Gap 19 is a nonapeptide derived from the cytoplasmic loop (CL) of Connexin-43 (Cx43). Cx43 is a predominant cardiac connexin, and forms gap junctions (GJs) that facilitate electrical cell-cell coupling and unapposed/nonjunctional hemichannels that provide a pathway for the exchange of ions and metabolites between cytoplasm and extracellular milieu. Peptides mimicking cytoplasmic loop (CL) sequences have been used in the past as control peptides that do not inhibit GJs. Gap 19 has high affinity to Cx43 hemichannels, and strongly inhibit plasma membrane Cx43 hemichannels.
Researches have shown that Gap 19 strongly inhibits Cx43 hemichannels (half-maximal effect at 7μM when applied intracellularly) as exemplified by ATP release and dye uptake assays, and has no effect on gap junctional conductance the first 30min and to even slightly stimulate gap junctions upon 24h exposure. Surface plasmon resonance (SPR) experiments also showed that Gap 19 interacts with the Cx43 C-terminus (CT) and hemichannel inhibition was counteracted by a peptide identical to the last AAs of the CT, which indicating that preventing intramolecular interactions of the CT with CL causes the Gap 19 inhibition of hemichannels. Gap 19 has a good membrane permeability because of the high content of lysine, and its cell permeation can be significantly improved by linking it to a TAT cell-internalization sequence . Moreover, Gap 19 inhibited the potentiation of unitary hemichannel currents in acutely isolated ventricular cardiomyocytes if exposed to metabolic inhibition.
Astrocytes expresses the highest amount of connexins (Cxs) in the brain, and this family of membrane proteins is the molecular constituent of gap junction channels and hemichannels that provide pathways for direct cytoplasm-to-cytoplasm and inside and out exchange, respectively. GJ channels are essential for the function of the heart and blood vessels by providing electrical coupling and direct cell–cell transfer of chemical/metabolic signals. Gap 19 is specific not only for hemichannels but also for the Cx43 protein.

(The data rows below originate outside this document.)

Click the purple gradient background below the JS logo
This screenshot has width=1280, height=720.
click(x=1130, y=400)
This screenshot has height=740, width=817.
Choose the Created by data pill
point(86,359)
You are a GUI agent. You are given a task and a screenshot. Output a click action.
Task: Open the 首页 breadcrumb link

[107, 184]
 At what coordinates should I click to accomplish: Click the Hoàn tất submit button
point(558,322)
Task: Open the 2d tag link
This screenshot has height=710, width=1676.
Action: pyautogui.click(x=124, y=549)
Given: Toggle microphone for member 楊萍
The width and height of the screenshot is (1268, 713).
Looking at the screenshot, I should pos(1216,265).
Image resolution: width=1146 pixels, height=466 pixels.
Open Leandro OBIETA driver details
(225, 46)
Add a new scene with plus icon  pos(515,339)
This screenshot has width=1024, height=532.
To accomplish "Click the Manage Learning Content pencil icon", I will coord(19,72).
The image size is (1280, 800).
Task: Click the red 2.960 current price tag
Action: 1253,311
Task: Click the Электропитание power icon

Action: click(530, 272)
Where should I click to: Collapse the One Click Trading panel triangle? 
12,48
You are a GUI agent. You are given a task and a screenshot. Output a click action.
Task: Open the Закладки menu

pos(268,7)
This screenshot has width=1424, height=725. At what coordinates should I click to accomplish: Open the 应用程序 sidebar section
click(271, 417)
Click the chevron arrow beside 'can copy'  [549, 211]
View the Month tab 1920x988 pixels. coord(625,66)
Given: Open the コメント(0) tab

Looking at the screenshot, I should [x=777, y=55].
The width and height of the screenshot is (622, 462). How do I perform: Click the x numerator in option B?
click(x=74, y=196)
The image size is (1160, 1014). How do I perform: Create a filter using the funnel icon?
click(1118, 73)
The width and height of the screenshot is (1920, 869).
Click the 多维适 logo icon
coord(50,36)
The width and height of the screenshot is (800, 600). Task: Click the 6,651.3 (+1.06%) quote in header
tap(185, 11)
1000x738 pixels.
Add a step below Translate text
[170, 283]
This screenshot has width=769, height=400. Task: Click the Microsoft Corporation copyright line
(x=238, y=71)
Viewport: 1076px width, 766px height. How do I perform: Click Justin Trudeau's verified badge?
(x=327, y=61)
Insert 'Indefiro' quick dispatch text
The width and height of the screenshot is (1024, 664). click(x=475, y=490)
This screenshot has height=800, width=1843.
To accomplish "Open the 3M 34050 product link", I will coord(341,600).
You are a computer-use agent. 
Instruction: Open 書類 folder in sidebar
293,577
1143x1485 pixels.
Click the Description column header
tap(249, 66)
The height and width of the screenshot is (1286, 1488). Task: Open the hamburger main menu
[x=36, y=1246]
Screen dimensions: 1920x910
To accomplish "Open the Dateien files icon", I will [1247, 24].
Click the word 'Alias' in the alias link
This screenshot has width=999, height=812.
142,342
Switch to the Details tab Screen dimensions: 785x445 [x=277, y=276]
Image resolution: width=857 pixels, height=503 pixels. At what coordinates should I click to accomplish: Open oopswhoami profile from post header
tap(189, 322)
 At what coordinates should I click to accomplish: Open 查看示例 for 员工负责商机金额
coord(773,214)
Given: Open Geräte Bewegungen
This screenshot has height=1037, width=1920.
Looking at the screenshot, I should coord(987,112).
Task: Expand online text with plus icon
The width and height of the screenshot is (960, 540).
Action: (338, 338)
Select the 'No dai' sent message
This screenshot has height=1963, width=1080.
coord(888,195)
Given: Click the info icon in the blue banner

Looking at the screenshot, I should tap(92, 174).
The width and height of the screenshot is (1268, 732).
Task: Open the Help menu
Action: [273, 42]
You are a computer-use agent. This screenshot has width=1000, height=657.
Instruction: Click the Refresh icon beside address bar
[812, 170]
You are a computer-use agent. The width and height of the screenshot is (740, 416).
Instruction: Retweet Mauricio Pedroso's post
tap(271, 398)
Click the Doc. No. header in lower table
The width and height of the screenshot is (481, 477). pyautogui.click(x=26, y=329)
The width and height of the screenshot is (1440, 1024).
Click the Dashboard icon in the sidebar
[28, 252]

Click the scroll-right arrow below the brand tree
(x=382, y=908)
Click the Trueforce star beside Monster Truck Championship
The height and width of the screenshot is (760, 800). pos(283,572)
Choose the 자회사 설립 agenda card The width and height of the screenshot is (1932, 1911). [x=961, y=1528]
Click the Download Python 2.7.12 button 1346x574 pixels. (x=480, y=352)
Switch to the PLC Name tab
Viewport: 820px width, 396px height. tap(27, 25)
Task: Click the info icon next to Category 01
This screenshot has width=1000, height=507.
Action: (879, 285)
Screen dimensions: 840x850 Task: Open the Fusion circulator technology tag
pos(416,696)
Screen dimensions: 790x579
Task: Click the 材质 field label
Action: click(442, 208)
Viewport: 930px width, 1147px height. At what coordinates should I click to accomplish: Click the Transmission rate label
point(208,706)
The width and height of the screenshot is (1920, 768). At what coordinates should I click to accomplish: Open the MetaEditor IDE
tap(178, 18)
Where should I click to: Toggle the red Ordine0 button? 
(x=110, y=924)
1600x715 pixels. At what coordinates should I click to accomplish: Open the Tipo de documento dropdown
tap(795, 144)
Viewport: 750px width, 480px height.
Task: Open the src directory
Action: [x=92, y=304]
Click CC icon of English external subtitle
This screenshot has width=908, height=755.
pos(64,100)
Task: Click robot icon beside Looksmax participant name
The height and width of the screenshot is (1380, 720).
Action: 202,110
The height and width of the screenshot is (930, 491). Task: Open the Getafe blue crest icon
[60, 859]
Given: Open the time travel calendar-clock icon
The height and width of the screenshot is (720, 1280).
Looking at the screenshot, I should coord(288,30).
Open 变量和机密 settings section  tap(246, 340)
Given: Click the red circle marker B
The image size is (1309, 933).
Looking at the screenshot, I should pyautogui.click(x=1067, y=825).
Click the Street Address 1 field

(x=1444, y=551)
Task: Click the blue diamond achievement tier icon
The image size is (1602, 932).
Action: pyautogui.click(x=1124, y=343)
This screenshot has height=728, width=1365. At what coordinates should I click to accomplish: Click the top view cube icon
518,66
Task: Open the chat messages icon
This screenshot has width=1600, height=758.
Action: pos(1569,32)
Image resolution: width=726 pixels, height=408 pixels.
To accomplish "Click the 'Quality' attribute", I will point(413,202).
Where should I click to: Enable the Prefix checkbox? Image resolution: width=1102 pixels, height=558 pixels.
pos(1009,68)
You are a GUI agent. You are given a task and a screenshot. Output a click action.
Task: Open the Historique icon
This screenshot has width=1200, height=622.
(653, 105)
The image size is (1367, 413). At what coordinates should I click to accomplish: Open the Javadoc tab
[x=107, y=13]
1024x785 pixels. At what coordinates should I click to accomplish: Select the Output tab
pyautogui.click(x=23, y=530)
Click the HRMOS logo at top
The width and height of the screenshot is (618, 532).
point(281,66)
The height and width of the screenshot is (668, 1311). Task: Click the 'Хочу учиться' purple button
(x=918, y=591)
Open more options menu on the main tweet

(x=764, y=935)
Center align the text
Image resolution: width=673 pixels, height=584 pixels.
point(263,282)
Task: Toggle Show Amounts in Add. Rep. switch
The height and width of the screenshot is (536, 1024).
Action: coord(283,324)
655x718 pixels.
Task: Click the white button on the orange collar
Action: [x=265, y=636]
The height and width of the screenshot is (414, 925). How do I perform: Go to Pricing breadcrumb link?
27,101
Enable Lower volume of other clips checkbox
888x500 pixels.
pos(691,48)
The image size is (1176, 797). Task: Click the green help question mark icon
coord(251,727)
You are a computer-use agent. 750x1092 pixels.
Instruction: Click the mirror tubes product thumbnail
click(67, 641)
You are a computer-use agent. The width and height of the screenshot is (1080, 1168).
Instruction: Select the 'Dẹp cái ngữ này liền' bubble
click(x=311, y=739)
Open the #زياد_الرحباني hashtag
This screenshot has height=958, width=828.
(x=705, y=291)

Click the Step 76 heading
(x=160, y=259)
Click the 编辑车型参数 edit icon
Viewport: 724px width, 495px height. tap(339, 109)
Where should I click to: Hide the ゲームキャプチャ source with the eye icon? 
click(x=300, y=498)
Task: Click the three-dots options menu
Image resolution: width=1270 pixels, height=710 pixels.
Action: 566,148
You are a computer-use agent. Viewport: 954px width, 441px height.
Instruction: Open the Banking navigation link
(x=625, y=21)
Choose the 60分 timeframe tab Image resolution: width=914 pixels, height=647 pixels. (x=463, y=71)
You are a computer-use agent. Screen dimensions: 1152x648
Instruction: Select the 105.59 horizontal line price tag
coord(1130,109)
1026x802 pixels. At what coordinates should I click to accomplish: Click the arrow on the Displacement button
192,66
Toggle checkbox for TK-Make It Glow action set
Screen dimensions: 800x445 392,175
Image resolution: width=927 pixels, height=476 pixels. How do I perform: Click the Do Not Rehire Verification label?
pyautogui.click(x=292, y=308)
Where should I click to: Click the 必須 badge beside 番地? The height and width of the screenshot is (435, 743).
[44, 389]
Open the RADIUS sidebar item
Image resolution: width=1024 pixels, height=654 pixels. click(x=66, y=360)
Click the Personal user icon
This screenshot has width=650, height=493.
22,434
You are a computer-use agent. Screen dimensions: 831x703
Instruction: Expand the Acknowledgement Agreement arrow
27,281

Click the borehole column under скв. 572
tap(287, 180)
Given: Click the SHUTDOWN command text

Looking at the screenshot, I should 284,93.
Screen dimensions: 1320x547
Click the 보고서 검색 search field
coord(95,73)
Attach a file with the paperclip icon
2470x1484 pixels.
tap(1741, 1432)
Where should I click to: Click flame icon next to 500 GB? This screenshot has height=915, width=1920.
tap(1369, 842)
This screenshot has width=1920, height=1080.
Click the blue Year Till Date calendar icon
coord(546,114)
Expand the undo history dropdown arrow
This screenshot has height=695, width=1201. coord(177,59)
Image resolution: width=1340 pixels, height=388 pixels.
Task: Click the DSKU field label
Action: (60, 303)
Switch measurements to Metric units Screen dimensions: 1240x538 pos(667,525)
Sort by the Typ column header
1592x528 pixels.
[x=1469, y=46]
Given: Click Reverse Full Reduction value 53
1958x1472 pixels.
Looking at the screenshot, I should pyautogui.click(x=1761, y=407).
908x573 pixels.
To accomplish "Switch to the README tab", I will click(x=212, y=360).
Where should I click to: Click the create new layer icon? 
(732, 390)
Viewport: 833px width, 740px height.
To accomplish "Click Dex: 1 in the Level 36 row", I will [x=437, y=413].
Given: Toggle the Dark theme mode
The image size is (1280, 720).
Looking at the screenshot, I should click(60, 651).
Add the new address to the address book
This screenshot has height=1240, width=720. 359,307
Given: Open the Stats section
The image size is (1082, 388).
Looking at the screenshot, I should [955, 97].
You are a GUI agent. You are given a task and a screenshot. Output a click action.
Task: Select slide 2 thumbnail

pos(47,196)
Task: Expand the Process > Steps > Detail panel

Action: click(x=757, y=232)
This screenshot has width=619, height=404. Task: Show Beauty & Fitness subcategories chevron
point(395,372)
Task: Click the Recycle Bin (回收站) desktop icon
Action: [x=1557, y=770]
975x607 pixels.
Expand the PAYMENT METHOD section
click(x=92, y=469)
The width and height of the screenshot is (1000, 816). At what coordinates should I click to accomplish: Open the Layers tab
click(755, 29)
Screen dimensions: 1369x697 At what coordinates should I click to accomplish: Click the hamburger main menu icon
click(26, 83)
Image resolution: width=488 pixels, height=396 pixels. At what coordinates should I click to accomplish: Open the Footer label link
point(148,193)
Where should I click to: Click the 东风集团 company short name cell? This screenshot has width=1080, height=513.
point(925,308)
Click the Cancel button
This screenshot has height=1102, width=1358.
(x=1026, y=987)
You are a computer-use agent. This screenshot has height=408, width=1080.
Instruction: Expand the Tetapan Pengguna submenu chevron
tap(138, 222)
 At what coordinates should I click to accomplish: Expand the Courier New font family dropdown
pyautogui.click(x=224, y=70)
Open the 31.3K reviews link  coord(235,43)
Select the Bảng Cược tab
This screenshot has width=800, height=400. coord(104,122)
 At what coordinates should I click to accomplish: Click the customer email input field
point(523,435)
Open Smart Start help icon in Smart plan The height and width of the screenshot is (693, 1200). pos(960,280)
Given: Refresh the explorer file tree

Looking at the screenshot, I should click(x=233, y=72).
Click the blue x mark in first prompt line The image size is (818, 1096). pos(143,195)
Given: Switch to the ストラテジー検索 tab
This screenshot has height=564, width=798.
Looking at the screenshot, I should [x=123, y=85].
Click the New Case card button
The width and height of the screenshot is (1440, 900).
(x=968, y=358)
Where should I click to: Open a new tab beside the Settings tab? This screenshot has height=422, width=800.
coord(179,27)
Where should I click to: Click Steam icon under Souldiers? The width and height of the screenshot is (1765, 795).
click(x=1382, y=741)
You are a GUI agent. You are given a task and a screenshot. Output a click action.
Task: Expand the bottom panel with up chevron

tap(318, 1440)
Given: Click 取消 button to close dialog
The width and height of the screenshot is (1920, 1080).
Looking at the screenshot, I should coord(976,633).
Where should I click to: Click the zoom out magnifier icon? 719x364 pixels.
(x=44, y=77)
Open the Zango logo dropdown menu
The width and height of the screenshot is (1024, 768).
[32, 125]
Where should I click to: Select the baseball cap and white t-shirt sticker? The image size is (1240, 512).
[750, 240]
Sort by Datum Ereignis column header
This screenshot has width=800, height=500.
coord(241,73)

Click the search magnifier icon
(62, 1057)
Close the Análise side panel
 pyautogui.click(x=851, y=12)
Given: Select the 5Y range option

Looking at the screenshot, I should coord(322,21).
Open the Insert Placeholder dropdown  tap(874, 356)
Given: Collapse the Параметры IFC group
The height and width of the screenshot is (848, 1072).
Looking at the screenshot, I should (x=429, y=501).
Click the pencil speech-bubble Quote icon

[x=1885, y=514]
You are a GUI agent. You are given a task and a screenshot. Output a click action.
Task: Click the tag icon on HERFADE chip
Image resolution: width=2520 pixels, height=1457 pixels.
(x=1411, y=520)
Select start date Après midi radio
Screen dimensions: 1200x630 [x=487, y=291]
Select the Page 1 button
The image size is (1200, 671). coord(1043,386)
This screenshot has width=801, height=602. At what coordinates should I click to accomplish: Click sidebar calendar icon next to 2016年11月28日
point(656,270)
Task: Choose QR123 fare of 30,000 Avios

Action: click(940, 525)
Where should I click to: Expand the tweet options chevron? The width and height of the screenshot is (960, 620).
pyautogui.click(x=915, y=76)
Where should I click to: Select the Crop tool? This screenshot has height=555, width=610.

Moreover, Gap 19 neither blocks Panx1 channels, nor affects Cx40 hemichannels, and Gap 19 might allow in vitro and in vivo work aimed at determining the role of hemichannels in cardiac disease models, as well as in other tissues and organs that display a prominent Cx43 expression.
1. Wang, N., De Vuyst, E., Ponsaerts, R., Boengler, K., Palacios-Prado, N., Wauman, J., ... & Vinken, M. (2013). Selective inhibition of Cx43 hemichannels by Gap19 and its impact on myocardial ischemia/reperfusion injury. Basic research in cardiology, 108(1), 309.
2. Sáez, J. C., & Leybaert, L. (2014). Hunting for connexin hemichannels. FEBS letters, 588(8), 1205-1211.
3. Abudara, V., Bechberger, J., Freitas-Andrade, M., De Bock, M., Wang, N., Bultynck, G., ... & Giaume, C. (2014). The connexin43 mimetic peptide Gap19 inhibits hemichannels without altering gap junctional communication in astrocytes. Frontiers in cellular neuroscience, 8, 306.